More than 345,000 blue-collar foreign laborers are expected to enter Japan within a five-year period starting from fiscal 2019, but expectations as to their status and potential appear to differ significantly between the industries they are set to join.

Some simply consider them labor, while others see them as having the potential to become more versatile employees.

In the restaurant industry, which is projected to take in around 41,000 to 53,000 laborers, major companies have reiterated their willingness to embrace foreign workers.

“Our company is not facing a severe labor shortage at this point, but we are ready to hire them as employees since we have already been hiring foreign-exchange students,” said a spokesman for Zensho Holdings Co.

The firm is Japan’s biggest restaurant corporation, and operates the Sukiya and Nakau beef bowl chains as well as 18 other cafe and restaurant brands.

Out of Zensho Holdings’ 127,000 employees, foreign workers currently account for 7 percent — many of them Chinese and Vietnamese. The company has produced training manuals and videos in Chinese, Vietnamese, and Nepali, said the spokesman.

Another major beef bowl chain, Yoshinoya, has bilingual trainers for foreign workers whose level of spoken Japanese or experience living in the country is insufficient for them to work comfortably.

“Many foreign workers speak good Japanese, but to make sure that they fully understand the rules and procedures of our company we provide bilingual trainers to give explanations in their native languages,” said a Yoshinoya spokesman. “We have a solid system and environment for handling foreign workers.”

But Shigeru Ishii, a spokesman of the Japan Foodservice Association, stresses that the restaurants need to treat incoming foreign workers as “potential” skilled workers, and nurture them until they reach the level where they can become executive managers.

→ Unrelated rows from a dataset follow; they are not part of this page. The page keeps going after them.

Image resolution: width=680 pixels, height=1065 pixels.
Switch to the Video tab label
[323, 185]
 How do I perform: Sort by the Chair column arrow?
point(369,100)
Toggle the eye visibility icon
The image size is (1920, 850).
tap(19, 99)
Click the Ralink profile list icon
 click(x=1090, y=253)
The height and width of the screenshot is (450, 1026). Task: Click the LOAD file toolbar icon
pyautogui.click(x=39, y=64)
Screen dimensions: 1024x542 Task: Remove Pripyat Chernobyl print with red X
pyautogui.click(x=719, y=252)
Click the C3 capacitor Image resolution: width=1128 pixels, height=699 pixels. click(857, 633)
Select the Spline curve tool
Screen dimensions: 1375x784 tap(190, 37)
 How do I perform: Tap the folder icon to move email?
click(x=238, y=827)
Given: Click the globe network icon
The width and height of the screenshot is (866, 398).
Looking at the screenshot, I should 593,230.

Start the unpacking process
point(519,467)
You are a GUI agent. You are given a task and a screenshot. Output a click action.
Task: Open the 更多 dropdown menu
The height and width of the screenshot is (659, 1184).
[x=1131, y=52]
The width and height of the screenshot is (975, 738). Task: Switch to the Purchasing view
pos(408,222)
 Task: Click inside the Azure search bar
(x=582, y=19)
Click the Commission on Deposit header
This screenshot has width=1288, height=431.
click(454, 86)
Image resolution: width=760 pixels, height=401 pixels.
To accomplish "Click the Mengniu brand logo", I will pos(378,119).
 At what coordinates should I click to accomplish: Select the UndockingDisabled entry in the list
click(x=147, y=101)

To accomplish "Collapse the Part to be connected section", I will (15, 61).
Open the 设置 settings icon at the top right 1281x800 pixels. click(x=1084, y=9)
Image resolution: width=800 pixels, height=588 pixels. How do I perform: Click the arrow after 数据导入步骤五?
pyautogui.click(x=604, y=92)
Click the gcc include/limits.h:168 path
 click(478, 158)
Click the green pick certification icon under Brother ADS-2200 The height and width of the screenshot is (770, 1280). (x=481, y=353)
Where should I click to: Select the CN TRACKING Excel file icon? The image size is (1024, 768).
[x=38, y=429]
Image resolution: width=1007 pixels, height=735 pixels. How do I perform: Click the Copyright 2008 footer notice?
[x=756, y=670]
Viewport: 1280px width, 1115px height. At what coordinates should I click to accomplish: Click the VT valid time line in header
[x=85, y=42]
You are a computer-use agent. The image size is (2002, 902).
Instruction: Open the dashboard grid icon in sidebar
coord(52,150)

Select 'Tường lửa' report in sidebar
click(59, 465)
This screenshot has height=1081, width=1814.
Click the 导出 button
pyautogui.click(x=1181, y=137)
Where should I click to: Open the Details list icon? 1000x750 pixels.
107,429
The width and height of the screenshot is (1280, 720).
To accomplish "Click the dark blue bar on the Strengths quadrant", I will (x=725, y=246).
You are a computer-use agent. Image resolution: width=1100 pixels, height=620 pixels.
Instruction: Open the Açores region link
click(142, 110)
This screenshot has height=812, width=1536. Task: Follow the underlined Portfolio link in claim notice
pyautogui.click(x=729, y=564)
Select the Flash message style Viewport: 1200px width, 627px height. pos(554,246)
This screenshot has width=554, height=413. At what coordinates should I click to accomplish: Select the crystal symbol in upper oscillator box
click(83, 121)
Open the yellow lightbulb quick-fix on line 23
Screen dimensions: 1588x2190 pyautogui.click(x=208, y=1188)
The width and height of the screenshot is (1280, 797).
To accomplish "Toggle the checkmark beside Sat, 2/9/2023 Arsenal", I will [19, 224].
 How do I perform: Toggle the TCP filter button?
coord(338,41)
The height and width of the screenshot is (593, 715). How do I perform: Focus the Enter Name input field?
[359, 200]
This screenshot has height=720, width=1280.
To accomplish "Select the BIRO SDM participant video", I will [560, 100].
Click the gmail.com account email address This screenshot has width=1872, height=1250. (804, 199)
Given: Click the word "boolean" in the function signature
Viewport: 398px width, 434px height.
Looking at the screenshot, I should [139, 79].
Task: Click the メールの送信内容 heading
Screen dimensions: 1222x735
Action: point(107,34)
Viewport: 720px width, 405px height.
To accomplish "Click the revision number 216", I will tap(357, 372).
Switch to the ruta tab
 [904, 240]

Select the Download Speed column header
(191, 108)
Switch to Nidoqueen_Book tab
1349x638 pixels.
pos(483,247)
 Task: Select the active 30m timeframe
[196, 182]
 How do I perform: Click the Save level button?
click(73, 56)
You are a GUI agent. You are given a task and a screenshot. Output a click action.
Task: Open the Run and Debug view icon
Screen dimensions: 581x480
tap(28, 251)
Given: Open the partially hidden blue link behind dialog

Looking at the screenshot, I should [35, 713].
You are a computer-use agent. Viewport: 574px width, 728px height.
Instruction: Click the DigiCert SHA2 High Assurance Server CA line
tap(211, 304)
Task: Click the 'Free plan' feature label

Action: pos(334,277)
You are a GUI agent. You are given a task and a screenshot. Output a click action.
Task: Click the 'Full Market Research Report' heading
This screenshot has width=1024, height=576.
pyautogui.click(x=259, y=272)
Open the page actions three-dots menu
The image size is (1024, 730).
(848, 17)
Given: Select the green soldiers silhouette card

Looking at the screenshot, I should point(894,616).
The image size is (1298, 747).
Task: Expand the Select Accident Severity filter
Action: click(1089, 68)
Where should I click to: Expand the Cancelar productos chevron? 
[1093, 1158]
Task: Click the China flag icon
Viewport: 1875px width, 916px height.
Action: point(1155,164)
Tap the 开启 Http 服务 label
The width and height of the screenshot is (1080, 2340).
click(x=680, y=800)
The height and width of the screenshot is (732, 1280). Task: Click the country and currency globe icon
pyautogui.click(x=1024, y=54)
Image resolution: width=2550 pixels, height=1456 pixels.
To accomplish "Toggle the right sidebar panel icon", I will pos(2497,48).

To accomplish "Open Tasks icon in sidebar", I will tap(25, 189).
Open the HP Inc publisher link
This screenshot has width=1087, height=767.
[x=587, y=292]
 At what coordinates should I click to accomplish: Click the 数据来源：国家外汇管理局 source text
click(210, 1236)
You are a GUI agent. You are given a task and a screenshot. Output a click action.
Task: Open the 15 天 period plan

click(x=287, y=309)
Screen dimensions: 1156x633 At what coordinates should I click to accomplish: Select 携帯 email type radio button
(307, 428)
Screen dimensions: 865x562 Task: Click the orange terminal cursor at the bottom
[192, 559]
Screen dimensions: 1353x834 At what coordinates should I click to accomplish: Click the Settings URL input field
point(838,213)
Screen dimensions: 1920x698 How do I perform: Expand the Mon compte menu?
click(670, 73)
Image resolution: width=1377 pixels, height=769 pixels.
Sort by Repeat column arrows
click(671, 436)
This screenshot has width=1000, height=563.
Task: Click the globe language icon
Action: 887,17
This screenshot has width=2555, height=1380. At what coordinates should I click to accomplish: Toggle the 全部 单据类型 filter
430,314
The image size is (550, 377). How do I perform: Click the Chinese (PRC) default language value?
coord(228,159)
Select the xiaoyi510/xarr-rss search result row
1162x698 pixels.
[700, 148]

“What the restaurant industry is facing now is not just a labor shortage, but a lack of senior managers who can operate restaurants,” said Ishii. “Within five years of working in Japan, they (foreign workers) can absorb a sufficient amount of knowledge to become the executive managers of Japanese restaurants when they go back to their home countries.”

Ishii added that the labor issue that results from Japan’s rapidly graying society is not just about quantity, but also quality. “The restaurant industry is often called a manager industry because whether or not restaurants survive often depends on the skill of their managers.”

The government officially bans unskilled foreign workers from employment in the country, and the two new working visas that will be issued will require foreign applicants to possess “a certain skill” to work in 14 selected industries, including construction and farming.

In the nursing-care sector, which will be absorbing the largest share of laborers, with 50,000 to 60,000 new hires expected, it is clear that extra labor is crucially needed.

But Hiromi Ogata, a senior supervisor in the elderly welfare department at Setagaya Ward Office in Tokyo, said this will not quickly improve the situation.

“It takes extra money and effort to take in and manage foreign workers, and only big nursing care corporations can afford it,” Ogata said. “Many small nursing businesses are unlikely to be able to see it as an option.”

The population of over 65s in Setagaya tops all 23 wards in the Tokyo metropolitan area, with 182,918 as of October — or 20 percent of its population.

Sanae Toso, president of the Asitaba home-visit nursing care company, voiced concerns regarding whether foreign workers are truly skilled enough to care for patients in Japan.

“The nursing care industry unquestionably needs more pairs of hands, but high-level communication skills and sophisticated Japanese-language abilities are a must, especially when it comes to home-visit nursing care,” said Toso.

The government has not revealed whether home-visit nursing care will be included in the program. Currently, trainees eligible to perform home-visit nursing are those who have obtained nursing licenses and have passed the N3-level Japanese Language Proficiency Test.

“Taking foreign workers will not create a paradise. It will a take long time for such systems to become accepted in Japan,” said Ogata.